> **Tasks and exercises**
[A] In the ball-arrangement solution, how many balls are there in total?
[B] Pick up the ball-arrangement solution after its last sentence and carry it forward.

> **Provided passage**
========
Question

In how many ways can five red balls, four blue balls, and four white balls be placed in a row so that the balls at the ends of the row are the same color?

Answer

**step1 Identify the total number of balls of each color**

First, we need to know how many balls of each color are available. This information helps us determine the total number of items to be arranged and the counts of identical items.

Given:
Number of red balls = 5
Number of blue balls = 4
Number of white balls = 4
Total number of balls = 5 + 4 + 4 = 13

**step2 Break down the problem into cases based on the color of the end balls**

The problem states that the balls at the ends of the row must be the same color. We need to consider each possible color for the end balls as a separate case. These cases are mutually exclusive, so we can sum their individual results at the end.

The possible cases are:
Case 1: Both ends are red balls (R...R).
Case 2: Both ends are blue balls (B...B).
Case 3: Both ends are white balls (W...W).

**step3 Calculate arrangements for Case 1: Both ends are red**

If both ends are red, we place one red ball at each end. Then, we need to arrange the remaining balls in the middle. We will use the formula for permutations with repetition, which is $$ \frac{n!}{n_1! n_2! ... n_k!} $$, where $$n$$ is the total number of items to arrange, and $$n_i$$ is the count of each type of identical item.
========
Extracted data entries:

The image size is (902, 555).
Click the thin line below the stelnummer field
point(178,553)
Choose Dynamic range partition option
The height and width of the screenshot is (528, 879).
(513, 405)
========
> **Answers for this exercise**
[A] There are 13 balls in total.

[B]
Remaining balls after placing two red balls at the ends:
Red balls: 5 - 2 = 3
Blue balls: 4
White balls: 4
Total remaining balls to arrange = 3 + 4 + 4 = 11.
The number of ways to arrange these 11 balls is calculated as follows:

$$ \frac{11!}{3! \times 4! \times 4!} = \frac{39,916,800}{(3 \times 2 \times 1) \times (4 \times 3 \times 2 \times 1) \times (4 \times 3 \times 2 \times 1)} $$

$$ = \frac{39,916,800}{6 \times 24 \times 24} = \frac{39,916,800}{3,456} = 11,550 $$

**step4 Calculate arrangements for Case 2: Both ends are blue**

If both ends are blue, we place one blue ball at each end. Similar to the previous case, we then arrange the remaining balls using the permutation formula for identical items.

Remaining balls after placing two blue balls at the ends:
Red balls: 5
Blue balls: 4 - 2 = 2
White balls: 4
Total remaining balls to arrange = 5 + 2 + 4 = 11.
The number of ways to arrange these 11 balls is calculated as follows:

$$ \frac{11!}{5! \times 2! \times 4!} = \frac{39,916,800}{(5 \times 4 \times 3 \times 2 \times 1) \times (2 \times 1) \times (4 \times 3 \times 2 \times 1)} $$

$$ = \frac{39,916,800}{120 \times 2 \times 24} = \frac{39,916,800}{5,760} = 6,930 $$

**step5 Calculate arrangements for Case 3: Both ends are white**

If both ends are white, we place one white ball at each end. We then arrange the remaining balls using the permutation formula for identical items.

Remaining balls after placing two white balls at the ends:
Red balls: 5
Blue balls: 4
White balls: 4 - 2 = 2
Total remaining balls to arrange = 5 + 4 + 2 = 11.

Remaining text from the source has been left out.